High quality low footprint Concatenative Text-To-Speech (CTTS) synthesizers provide a persistent challenge in the field of speech processing. The spectral parameters representing the short speech segments, used in the concatenation process, constitute a large portion of the required memory. In this work we propose algorithms for (re)compression of this previously compressed data, stored in 3D acoustic leaves. We require that the algorithms be generic, so that they may be applied for (re)compression of other data that is stored in 3D units or structures that exhibit some redundancy, primarily due to temporal evolution, but possibly along all three axes. Since the requirement for small footprint, i.e., small memory consumption, often corresponds to devices with limited resources, we also limit the algorithms to have low decoding complexity.

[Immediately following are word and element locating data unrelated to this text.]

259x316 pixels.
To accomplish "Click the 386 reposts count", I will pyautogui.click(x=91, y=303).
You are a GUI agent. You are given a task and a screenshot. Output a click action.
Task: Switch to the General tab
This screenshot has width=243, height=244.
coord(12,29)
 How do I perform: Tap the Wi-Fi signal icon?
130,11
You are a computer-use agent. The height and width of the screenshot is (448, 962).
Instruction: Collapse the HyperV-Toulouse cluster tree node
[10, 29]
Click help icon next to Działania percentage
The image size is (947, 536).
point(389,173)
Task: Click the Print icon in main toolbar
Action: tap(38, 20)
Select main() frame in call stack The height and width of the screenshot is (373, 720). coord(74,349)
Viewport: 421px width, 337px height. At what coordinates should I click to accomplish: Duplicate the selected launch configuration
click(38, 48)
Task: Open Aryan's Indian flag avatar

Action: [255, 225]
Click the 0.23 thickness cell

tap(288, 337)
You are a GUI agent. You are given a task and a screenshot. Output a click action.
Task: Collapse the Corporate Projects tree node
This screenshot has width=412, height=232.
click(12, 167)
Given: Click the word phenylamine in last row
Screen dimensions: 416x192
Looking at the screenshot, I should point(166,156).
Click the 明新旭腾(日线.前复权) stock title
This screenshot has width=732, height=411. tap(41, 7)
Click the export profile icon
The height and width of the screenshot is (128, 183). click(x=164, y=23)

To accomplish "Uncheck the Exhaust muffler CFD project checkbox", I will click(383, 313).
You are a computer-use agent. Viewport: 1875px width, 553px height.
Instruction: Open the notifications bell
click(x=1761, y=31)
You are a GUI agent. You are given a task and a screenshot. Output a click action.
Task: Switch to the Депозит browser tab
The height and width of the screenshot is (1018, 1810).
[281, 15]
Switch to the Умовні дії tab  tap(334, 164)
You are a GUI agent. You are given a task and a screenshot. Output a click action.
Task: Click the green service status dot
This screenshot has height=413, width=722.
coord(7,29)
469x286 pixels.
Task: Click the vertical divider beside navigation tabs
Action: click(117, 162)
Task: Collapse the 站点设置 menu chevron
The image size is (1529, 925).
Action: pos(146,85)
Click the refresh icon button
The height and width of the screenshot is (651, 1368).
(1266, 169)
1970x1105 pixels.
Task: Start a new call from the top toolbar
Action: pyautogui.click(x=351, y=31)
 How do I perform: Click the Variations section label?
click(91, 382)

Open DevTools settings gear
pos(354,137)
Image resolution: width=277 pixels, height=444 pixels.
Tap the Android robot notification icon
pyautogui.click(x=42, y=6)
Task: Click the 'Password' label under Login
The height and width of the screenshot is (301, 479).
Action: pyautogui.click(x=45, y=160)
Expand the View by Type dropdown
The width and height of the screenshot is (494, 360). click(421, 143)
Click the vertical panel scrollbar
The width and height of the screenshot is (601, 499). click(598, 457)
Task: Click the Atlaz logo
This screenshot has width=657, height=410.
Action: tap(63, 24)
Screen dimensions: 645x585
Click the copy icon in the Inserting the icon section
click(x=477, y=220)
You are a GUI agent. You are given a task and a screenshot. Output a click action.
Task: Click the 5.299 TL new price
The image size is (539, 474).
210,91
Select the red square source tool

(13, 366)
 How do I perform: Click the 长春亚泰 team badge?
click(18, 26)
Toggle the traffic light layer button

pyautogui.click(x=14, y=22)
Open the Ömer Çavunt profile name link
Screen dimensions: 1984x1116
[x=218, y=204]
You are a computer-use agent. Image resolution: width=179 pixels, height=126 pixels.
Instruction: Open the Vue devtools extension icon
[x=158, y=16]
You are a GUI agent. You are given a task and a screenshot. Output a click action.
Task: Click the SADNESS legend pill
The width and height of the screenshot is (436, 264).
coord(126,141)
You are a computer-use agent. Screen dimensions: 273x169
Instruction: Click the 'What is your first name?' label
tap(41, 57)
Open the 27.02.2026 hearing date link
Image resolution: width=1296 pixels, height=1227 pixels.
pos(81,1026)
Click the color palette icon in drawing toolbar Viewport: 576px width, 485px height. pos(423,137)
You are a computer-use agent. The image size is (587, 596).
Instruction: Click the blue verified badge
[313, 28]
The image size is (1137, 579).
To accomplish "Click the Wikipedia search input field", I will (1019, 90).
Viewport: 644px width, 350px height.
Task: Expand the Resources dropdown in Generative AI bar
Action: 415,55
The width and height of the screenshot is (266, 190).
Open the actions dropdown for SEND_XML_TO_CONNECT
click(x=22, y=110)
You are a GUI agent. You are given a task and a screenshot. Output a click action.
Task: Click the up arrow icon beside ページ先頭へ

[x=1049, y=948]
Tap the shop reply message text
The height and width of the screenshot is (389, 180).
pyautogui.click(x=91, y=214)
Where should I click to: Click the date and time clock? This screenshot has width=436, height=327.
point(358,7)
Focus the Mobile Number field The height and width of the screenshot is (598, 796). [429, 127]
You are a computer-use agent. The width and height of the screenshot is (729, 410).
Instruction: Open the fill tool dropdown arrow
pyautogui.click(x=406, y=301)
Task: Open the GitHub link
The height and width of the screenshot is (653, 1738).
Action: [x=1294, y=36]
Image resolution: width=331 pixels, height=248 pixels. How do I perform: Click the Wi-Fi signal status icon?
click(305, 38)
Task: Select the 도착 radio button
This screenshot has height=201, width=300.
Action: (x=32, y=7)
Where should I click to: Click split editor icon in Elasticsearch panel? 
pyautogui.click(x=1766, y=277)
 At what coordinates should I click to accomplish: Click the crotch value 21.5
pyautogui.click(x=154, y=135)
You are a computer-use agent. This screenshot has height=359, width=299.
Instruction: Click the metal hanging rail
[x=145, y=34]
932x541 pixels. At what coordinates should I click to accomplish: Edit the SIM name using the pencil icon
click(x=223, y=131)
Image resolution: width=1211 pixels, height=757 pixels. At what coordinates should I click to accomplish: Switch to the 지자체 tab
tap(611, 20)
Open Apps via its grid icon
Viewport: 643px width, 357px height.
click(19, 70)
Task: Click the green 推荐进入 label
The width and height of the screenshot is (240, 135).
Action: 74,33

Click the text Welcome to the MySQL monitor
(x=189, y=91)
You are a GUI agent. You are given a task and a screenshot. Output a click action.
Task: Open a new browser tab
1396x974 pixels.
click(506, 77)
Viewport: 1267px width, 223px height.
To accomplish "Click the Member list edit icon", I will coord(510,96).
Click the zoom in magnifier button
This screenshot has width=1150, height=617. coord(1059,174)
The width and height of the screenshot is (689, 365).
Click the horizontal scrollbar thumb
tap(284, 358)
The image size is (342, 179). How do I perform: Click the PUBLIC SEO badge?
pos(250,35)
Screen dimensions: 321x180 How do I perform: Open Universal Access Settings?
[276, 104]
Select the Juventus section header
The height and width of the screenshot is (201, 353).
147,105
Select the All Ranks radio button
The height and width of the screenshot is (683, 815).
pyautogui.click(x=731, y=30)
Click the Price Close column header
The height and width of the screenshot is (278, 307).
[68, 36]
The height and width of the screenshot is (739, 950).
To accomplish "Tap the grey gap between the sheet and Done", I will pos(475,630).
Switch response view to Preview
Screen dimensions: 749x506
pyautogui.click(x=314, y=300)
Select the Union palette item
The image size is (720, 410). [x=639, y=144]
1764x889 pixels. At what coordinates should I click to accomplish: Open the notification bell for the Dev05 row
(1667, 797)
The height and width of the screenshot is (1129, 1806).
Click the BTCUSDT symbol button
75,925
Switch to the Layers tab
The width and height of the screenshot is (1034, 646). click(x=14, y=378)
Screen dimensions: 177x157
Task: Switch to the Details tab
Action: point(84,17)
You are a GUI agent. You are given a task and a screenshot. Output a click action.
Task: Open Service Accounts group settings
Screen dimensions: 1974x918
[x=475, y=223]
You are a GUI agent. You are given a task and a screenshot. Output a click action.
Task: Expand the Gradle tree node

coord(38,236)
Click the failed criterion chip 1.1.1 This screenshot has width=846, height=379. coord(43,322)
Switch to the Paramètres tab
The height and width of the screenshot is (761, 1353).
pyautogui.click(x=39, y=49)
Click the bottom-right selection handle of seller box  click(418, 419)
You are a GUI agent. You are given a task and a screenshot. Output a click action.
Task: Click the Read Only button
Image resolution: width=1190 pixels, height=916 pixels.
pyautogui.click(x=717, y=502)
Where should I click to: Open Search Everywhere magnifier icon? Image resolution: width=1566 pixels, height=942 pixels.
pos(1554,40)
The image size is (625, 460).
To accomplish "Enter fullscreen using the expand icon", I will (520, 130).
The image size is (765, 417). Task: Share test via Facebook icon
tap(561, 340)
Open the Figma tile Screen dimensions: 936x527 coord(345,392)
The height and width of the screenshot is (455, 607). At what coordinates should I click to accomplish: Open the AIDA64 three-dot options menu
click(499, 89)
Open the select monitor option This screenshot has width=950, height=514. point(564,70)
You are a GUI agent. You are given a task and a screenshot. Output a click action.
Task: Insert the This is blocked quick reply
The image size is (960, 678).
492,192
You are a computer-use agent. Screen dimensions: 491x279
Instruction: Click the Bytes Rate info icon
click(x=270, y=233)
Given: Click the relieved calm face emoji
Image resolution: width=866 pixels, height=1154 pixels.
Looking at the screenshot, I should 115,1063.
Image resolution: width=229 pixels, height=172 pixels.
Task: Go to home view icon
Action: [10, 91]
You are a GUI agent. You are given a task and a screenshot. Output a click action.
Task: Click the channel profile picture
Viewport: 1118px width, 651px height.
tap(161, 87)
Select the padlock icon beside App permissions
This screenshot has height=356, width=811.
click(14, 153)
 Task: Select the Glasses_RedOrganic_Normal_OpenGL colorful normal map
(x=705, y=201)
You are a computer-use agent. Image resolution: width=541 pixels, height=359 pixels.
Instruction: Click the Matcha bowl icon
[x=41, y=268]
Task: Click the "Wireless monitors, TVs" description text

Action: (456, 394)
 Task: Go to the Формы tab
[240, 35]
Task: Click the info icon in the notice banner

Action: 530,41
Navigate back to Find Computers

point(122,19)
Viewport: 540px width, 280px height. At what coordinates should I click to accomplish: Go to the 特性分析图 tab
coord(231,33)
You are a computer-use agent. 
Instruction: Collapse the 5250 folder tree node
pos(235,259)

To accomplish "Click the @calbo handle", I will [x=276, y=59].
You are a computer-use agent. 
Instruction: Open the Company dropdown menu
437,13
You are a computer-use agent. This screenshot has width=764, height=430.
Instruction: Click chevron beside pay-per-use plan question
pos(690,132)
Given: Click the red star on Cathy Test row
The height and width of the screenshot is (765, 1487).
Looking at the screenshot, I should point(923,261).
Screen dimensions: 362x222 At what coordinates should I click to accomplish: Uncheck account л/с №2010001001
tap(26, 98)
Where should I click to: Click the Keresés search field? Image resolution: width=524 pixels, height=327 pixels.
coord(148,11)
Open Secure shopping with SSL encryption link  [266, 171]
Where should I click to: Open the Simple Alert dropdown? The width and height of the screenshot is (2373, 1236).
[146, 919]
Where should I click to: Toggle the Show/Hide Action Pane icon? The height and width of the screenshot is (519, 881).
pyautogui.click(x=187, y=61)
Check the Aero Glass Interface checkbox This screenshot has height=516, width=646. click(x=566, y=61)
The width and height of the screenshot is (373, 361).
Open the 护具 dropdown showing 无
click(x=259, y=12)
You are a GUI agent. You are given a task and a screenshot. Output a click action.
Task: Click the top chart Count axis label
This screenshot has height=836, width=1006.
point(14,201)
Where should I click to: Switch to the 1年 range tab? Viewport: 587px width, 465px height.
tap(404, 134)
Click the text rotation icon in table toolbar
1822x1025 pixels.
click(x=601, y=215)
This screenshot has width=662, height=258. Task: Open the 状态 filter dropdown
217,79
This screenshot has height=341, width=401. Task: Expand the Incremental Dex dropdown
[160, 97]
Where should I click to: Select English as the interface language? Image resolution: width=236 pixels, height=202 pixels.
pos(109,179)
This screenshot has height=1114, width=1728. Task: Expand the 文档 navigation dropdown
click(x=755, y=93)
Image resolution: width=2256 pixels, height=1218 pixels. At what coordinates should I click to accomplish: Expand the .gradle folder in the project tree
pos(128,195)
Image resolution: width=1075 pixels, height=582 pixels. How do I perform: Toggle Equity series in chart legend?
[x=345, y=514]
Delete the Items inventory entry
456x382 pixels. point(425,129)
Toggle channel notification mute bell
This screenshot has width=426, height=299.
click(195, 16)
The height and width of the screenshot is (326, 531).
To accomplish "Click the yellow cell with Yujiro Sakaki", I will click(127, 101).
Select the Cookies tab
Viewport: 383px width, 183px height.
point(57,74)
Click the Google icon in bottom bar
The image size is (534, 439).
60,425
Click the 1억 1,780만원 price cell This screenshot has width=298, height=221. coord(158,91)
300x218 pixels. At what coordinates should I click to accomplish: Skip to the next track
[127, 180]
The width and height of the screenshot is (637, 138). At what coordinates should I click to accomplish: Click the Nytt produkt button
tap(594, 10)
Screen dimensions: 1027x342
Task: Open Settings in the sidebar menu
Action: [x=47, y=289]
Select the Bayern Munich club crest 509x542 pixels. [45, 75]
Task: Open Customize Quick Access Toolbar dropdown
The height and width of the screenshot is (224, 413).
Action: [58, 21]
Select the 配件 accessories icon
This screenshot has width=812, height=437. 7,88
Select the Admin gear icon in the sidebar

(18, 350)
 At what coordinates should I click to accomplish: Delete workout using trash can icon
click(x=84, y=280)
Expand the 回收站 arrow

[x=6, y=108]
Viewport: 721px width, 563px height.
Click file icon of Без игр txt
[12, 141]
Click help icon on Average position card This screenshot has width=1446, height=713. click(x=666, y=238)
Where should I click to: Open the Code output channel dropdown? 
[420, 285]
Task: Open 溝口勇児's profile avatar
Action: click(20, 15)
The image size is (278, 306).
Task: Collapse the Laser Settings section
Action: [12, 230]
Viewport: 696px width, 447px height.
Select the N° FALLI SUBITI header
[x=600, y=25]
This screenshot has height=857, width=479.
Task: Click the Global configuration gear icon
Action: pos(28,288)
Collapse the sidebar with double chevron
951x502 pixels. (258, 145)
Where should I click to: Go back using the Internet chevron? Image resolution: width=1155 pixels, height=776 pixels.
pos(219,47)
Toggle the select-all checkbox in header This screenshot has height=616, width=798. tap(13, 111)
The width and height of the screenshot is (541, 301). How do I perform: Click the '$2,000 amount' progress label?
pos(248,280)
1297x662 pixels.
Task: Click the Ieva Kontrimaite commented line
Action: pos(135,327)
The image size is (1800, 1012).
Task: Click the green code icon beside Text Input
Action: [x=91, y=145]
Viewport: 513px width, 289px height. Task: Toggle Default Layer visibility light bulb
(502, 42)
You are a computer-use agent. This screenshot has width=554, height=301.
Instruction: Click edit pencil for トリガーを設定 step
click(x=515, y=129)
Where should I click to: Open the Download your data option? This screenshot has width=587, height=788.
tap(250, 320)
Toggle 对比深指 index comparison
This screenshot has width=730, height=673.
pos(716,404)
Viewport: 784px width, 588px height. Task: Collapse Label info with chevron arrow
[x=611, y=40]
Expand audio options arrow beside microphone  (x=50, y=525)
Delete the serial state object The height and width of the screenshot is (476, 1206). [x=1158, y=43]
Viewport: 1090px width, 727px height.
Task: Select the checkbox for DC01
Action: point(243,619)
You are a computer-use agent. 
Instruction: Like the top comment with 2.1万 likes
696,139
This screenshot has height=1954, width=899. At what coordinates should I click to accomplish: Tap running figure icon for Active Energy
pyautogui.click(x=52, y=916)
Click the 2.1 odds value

We propose two (re)compression approaches. The first is an algorithm from the family of Temporal Decomposition, which aims to minimize temporal redundancy between consecutive frames. We use Polynomial TD and perform data segmentation and polynomial order selection adaptively using a generalized trellis scheme. The second approach is based on 3D-Shape Adaptive DCT that removes redundancies in all three dimensions. This approach requires design of quantizers for 3D data, which we address by developing a methodical bit-allocation and splitting algorithm. We also propose a segment reordering algorithm, which may be applied before the (re)compression, to order the speech segments in a manner that will maximize overall performance. The proposed algorithms were evaluated on an IBM small footprint CTTS system, and enabled reduction of the stored amplitude spectral parameters (the main contributor to the footprint) by a factor of 2, without compromising the perceptual quality of the obtained speech. While we tested the proposed algorithms on a specific setup, they are expected to apply to a variety of 3D (re)compression challenges.